Quant à votre serviteur « estomaqué » comme au premier jour. Il ne pouvait qu’espérer, quelques mots de son idole, puis… un autre géant en la personne de Jean Jacques Baltzinger allait exaucer ce vieux rêve et chers amis, cet instant magique, j’aimerais le partager avec vous. Alors imaginez une rencontre mixant Ring, RCI & Mondio : en plein été, noire de mondes, des Fans déchaînés, des chiens partout, une sono aux taquets et au fond de ce complexe, un petit coin restauration. Je lève la main en signe amical et c’est avec une gentillesse peu commune que Primo m’invite à sa table.

 

Aux Cynophiles… Des ANS !

 

Cher Monsieur, je suis particulièrement heureux d’être avec vous et lors d’une discussion avec Jean-Jacques, je l’interpellais sur la durée de votre carrière ?

-          (Il réfléchit un court instant, puis) Oh, un peu plus d’un demi-siècle. Puisque j’ai commencé la cynophilie en 1946, après la guerre.

Autant de finale ?

-          (rire immédiat…) Non quand même pas, mais c’est vrai que toutes « Ring & Campagne » mises bout à bout, il y en a beaucoup.

(Scoop, je vais peut être tordre le coup à une fable, 1,2,3 partez ) Votre cœur et Ringueur ou plutôt Campagnard ?

-          En fait, mon cœur à 3 tiers, j’aime évidemment le Ring, mais également le Mondioring & le Campagne. Du fait, j’aime toutes les disciplines, mais je reconnais que le Ring est plus facile d’accès. Pour faire du Campagne, il faut souvent aller très loin, voyager, etc… et ce n’est plus de mon âge.

C’est vrai que vous êtes à la base du Mondioring ?

-          Oui, ça c’est fait à Tournai avec tous les grands cynophiles de l’époque. Nous avions envisagé un bon programme, qui a fait ses preuves depuis.

Et aujourd’hui vous le trouvez comment ?

-          Assez bien, ce n’est pas un programme parfait, mais il varie tout le temps. Cette notion est intéressante et puis, ça change du Ring. Il y a une ressemblance lointaine avec le Campagne, j’en ai fait d’ailleurs pour me rendre compte des diverses difficultés.

Effectivement, je vous ai vu en Mondioring, mais vous avez pratiqué une foule de disciplines je suppose ?

-          A peu près toutes, j’ai même fait un peu d’Obéissance avant de critiquer (rires), j’ai fait du RCI, du Pistage, je suis ouvert par nature et j’aime profondément la cynophilie. Bien sûr, il y a des nouvelles que je ne connais pas, mais dans l’ensemble : des chiens truffiers au Ring, ça m’intéresse…

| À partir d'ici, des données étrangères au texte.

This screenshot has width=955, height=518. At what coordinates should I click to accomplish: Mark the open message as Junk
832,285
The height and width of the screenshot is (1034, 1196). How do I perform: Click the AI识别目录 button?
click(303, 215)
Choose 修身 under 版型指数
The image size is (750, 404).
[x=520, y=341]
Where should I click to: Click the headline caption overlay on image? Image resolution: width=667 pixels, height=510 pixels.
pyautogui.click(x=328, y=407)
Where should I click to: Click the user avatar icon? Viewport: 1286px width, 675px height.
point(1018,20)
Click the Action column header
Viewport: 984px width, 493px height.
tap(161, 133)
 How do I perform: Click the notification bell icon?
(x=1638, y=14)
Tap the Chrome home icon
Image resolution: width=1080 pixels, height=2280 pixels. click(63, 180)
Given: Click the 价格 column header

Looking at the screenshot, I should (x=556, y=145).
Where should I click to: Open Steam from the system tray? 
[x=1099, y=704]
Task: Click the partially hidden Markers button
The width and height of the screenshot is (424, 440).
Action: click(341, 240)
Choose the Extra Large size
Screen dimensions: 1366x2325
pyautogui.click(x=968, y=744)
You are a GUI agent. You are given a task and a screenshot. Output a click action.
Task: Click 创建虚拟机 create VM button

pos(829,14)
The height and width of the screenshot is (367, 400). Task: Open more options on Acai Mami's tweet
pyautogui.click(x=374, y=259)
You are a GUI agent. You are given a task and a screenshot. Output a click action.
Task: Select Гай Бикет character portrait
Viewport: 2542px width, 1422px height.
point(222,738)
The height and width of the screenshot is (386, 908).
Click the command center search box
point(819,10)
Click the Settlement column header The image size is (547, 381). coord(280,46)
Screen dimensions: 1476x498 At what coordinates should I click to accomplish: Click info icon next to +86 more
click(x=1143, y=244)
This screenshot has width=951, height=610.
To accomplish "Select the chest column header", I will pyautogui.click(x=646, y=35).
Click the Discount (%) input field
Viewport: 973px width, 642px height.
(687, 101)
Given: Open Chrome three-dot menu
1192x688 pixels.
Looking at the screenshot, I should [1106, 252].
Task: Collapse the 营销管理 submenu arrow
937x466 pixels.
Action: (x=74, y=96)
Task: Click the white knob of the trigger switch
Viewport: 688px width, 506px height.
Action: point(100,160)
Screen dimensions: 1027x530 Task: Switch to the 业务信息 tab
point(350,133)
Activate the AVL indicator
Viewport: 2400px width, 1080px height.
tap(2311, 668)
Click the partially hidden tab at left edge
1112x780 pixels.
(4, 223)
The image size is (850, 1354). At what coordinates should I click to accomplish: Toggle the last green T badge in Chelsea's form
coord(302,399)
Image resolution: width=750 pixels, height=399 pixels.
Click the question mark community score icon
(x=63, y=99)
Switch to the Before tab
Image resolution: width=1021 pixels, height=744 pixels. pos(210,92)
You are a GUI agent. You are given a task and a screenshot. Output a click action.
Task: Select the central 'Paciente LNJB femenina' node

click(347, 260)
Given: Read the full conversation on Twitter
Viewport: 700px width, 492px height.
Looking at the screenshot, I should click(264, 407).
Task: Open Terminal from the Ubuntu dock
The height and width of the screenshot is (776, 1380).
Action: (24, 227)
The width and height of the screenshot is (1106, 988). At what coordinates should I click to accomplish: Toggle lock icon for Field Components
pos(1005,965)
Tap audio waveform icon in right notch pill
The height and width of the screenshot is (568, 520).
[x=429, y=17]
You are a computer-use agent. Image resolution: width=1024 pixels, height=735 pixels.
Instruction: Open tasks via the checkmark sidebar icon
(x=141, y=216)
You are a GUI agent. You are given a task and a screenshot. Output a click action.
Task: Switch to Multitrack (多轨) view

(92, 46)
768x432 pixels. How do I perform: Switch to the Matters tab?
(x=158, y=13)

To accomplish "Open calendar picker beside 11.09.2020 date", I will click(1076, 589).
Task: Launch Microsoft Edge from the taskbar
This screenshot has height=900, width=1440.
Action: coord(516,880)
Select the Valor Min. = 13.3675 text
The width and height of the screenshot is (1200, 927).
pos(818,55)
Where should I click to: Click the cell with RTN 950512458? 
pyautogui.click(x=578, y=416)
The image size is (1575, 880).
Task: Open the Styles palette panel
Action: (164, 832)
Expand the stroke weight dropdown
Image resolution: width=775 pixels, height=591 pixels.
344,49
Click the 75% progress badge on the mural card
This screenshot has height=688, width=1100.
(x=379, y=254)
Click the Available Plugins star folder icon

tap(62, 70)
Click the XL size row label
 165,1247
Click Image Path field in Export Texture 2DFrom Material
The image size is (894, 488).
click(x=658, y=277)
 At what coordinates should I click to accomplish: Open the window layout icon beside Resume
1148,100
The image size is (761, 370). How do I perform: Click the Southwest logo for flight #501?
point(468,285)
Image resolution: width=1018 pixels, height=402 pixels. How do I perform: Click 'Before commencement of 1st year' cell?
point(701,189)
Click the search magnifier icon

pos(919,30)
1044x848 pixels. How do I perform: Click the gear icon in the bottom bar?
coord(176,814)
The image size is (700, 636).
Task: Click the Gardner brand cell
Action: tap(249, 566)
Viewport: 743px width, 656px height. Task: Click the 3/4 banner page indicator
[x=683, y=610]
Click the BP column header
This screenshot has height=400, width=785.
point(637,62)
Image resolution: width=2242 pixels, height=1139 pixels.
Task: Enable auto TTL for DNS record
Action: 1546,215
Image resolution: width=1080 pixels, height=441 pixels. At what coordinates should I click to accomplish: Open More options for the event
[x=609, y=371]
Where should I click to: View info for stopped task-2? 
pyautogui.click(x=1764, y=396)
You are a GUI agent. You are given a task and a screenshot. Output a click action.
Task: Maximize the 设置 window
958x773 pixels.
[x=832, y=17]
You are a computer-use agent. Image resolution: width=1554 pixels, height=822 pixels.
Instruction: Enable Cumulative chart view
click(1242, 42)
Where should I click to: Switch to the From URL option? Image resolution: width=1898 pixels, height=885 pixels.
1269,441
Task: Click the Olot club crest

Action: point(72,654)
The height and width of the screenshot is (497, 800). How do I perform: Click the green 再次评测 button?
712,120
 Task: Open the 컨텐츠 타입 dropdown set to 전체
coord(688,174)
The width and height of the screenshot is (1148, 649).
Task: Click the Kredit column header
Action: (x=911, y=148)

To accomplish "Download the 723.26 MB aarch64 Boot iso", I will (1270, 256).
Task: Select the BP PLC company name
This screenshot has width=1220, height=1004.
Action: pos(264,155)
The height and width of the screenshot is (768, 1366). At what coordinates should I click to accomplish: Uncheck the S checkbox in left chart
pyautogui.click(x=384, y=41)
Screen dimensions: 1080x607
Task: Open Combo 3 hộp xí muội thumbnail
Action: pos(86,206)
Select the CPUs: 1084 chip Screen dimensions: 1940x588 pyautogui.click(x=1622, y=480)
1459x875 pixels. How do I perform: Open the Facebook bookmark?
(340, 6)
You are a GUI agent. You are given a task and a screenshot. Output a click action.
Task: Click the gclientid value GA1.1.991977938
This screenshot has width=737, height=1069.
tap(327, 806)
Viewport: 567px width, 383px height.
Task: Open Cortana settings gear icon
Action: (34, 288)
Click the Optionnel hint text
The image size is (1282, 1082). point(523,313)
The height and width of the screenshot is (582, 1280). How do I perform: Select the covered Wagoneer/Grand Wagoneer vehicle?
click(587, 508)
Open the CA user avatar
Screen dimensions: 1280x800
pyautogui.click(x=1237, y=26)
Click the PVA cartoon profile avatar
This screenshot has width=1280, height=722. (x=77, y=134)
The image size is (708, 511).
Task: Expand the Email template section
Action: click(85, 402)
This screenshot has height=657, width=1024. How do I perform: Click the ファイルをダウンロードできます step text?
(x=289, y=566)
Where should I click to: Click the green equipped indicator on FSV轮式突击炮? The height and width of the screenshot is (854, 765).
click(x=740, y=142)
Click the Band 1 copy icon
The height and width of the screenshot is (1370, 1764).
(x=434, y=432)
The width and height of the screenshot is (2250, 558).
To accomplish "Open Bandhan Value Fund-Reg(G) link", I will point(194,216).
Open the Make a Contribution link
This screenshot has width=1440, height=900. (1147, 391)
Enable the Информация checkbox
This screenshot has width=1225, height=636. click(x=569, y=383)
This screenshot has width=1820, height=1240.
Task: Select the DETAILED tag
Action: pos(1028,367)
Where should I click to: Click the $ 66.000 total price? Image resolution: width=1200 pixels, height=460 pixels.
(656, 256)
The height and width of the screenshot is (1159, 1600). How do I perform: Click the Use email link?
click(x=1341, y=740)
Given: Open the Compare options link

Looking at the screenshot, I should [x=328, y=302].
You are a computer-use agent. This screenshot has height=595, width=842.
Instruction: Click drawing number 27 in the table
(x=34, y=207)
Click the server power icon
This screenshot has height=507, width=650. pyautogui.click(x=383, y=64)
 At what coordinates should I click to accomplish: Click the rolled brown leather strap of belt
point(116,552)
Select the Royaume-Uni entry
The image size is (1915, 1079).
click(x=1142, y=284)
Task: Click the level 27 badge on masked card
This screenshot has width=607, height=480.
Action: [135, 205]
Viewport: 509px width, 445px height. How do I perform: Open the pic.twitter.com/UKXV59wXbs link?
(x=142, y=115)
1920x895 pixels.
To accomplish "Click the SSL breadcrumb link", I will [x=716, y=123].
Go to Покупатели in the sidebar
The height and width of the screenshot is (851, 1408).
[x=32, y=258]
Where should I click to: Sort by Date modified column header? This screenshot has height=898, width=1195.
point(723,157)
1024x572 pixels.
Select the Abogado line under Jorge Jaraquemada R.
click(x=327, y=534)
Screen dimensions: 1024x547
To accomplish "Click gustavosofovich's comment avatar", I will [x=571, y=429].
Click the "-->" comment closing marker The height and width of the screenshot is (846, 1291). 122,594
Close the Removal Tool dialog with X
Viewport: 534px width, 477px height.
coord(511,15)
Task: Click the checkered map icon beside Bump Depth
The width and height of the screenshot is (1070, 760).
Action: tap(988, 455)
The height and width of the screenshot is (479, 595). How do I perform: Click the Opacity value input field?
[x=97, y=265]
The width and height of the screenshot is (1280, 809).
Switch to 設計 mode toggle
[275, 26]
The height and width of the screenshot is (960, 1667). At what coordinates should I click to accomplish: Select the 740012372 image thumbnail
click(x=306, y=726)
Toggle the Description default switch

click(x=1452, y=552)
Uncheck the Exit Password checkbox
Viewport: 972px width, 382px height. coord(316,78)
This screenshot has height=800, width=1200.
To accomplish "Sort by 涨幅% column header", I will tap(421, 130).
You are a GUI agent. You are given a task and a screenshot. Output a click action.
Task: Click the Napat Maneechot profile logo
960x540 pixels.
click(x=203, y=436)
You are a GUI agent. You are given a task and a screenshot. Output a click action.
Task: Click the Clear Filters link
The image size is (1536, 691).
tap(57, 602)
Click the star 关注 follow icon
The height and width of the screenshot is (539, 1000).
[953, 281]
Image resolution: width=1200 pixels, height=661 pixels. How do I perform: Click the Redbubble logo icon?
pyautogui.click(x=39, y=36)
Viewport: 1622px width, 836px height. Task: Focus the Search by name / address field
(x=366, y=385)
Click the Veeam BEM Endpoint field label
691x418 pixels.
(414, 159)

Je vous renvoie ce compliment sur votre dextérité avec n’importe quelle race ?

-          Oh non, pas toutes. Je dirais plus modestement celles qui sont aptes à travailler pour la compétition, Berger Allemand, Beauceron, Doberman, Berger Belge, etc…

D’ailleurs, les Cynos de ma génération se rappellent évidemment de Jonny le Champion ?

-          C’était un très grand chien, il gagnait 2 concours par jour, car à l’époque, nous avions le droit et étrangement, il était toujours meilleur au deuxième. Ce détail me chagrinait, j’en avais parlé à mon vétérinaire, qui m’expliqua une théorie relative aux chevaux. C’était étonnant, car il y avait effectivement un changement. Aujourd’hui malheureusement nous ne pouvons plus analyser cela.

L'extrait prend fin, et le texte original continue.